While I was planning my unit over Night by Elie Wiesel, I wanted to find something that would make the students connect with individual survivors and victims. I came across The Butterfly Project, and I knew it would be the perfect way to not only connect, but to visually represent lives lost during the Holocaust.
The project comes from a book of children’s poetry and artwork from the Terezin ghetto called I Never Saw Another Butterfly. First I have to give them background information on Terezin because it’s not a widely known place in Holocaust history. I use this Terezin Background PowerPoint. I have the students pair up and read individual poems from the book. We talk about the ones that seem to have a hopeful tone, and those that are more about fear and uncertainty. Then, as we move through the unit, every day I read the information about a poet and artist that the students have seen in the book. In the back of the book, there is a record of the children that wrote each poem and created each piece of art. You can find out if that child survived if the researchers were able to discover that information (some are just labeled anonymous).
The survival rate of children from the Terezin ghetto was 10%. As you can see below, we started out with many butterflies as I had each 8th grader make one (there are 105). As I would read about the children each day, if the child did not survive, I would cut down a butterfly. The middle picture is the 10 that were left at the end of our unit. The students cheered and clapped when I read about a survivor and got very quiet when I would tell them that a child had perished. I could always feel their eyes on me as I cut down the butterflies for that class period. They would flinch if I cut theirs down and breathe a sigh of relief if their butterfly was safe for another day.
As an educator for over 20 years, this was probably the most connected that I felt the students were to a piece of literature. I am proud of the insightful connections they have made during discussion and the maturity they have shown during what can be a tough set of lessons.
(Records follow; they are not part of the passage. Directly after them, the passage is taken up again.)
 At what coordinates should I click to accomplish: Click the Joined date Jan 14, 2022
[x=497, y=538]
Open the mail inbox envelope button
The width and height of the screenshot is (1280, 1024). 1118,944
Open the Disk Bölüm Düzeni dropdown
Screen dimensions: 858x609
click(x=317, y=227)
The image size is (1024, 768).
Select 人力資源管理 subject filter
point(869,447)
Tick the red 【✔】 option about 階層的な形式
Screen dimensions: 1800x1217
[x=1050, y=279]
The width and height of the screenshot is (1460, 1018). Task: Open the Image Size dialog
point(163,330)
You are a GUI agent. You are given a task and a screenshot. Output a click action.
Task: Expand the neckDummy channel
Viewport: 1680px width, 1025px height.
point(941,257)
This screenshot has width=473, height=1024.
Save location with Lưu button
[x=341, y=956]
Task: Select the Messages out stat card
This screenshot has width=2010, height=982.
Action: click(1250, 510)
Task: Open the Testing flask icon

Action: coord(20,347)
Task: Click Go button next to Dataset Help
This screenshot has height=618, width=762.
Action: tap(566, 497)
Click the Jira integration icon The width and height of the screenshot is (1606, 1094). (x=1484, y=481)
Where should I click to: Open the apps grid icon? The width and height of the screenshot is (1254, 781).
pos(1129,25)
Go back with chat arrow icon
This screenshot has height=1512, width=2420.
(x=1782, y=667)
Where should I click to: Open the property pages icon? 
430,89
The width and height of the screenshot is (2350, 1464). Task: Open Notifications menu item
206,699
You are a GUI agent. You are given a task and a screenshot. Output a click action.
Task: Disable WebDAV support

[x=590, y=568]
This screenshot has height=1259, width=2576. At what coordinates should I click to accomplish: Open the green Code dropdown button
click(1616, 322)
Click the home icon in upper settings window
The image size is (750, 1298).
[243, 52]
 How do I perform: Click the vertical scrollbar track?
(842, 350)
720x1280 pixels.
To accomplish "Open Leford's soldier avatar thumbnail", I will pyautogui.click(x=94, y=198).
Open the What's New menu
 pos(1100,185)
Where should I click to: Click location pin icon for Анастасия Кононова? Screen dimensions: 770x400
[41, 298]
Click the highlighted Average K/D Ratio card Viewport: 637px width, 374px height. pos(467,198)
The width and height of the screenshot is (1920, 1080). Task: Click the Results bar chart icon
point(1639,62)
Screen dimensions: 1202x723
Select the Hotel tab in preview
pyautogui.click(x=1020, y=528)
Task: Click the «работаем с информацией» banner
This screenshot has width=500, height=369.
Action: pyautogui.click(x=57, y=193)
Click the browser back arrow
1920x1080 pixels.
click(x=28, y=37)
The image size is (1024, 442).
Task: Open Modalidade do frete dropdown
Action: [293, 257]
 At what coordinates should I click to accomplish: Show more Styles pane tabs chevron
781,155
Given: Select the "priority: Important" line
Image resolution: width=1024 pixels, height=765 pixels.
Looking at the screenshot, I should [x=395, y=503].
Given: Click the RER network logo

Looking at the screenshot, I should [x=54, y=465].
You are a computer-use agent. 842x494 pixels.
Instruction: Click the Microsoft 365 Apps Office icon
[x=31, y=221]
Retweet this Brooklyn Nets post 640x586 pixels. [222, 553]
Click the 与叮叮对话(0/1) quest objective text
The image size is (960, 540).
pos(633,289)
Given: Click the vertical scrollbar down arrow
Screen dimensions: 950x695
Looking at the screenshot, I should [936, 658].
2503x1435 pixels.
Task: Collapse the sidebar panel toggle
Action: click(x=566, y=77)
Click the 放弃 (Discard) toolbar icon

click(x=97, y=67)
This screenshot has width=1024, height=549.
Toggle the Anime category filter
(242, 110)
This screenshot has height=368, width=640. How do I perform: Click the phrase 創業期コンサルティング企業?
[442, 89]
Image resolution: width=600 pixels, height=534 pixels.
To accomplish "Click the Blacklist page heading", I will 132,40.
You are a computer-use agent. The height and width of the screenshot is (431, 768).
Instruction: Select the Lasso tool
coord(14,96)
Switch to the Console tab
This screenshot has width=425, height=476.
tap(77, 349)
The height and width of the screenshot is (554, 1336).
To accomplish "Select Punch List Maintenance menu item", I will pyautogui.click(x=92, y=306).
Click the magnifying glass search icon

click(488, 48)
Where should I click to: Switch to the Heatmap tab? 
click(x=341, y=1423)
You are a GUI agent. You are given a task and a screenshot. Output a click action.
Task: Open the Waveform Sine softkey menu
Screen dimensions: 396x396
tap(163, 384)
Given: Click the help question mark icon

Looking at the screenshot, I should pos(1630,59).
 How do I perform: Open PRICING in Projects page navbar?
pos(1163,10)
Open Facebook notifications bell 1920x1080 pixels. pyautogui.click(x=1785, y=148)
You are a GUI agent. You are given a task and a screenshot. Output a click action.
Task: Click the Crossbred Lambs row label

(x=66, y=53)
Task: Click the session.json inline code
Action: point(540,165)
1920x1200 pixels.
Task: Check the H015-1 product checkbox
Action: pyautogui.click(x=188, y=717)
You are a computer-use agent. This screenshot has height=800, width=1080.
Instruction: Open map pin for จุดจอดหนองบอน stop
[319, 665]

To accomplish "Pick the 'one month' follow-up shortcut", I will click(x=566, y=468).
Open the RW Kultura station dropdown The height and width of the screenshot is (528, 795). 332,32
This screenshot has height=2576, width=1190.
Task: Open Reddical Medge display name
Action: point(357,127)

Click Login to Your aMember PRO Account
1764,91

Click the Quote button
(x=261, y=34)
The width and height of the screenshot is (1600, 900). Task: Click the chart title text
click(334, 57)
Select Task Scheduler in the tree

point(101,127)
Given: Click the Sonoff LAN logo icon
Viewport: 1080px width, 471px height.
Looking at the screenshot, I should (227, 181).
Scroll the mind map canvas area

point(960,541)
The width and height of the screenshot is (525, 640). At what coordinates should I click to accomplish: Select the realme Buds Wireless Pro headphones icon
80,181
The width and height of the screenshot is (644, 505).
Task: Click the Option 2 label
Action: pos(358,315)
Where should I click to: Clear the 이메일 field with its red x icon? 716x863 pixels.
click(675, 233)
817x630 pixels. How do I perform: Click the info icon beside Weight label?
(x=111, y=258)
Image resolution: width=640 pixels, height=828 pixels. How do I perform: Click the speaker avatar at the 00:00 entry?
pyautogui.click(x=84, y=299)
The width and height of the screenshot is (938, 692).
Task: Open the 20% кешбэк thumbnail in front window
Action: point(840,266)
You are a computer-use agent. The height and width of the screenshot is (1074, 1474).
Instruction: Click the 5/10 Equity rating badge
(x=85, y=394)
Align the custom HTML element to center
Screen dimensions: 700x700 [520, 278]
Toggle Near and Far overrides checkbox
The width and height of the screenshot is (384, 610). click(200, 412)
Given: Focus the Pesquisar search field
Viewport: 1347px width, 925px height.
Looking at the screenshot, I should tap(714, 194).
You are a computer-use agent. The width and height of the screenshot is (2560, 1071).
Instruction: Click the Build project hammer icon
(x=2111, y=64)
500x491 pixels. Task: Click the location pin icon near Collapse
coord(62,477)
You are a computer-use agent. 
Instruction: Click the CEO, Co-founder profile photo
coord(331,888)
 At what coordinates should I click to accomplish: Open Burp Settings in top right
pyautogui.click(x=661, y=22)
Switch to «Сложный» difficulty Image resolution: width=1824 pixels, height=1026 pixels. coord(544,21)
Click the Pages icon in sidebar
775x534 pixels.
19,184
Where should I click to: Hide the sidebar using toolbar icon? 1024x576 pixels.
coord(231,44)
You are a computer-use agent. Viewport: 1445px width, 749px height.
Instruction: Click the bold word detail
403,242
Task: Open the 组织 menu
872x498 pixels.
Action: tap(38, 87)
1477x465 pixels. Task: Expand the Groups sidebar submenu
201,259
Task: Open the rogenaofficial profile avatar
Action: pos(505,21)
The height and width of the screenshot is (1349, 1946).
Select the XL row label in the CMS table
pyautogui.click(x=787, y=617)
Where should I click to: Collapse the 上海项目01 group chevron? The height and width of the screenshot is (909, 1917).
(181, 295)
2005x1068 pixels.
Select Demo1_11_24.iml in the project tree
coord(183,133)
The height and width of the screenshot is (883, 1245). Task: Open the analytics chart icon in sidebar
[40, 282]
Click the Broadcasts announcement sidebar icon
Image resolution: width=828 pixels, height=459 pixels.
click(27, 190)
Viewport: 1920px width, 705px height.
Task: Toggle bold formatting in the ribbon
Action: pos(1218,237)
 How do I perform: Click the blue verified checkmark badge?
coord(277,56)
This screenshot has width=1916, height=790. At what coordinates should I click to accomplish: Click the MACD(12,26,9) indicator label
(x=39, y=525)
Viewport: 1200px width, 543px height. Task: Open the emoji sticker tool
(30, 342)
Many people my age are skeptical of the ability of this generation to be empathetic, but these kids should give you confidence that they will lead us well as they grow up and take the reins.
Here is a link to information about The Butterfly Project if you would like to find out more. The Butterfly Project from the Holocaust Museum of Houston
1 thought on “The Butterfly Project: A Meaningful Addition to Any Holocaust Book Study”
What a wonderful way to connect your students to literature and the real world. I would have been in tears each day, as I’m sure many of your students were. Great job, Kourtney!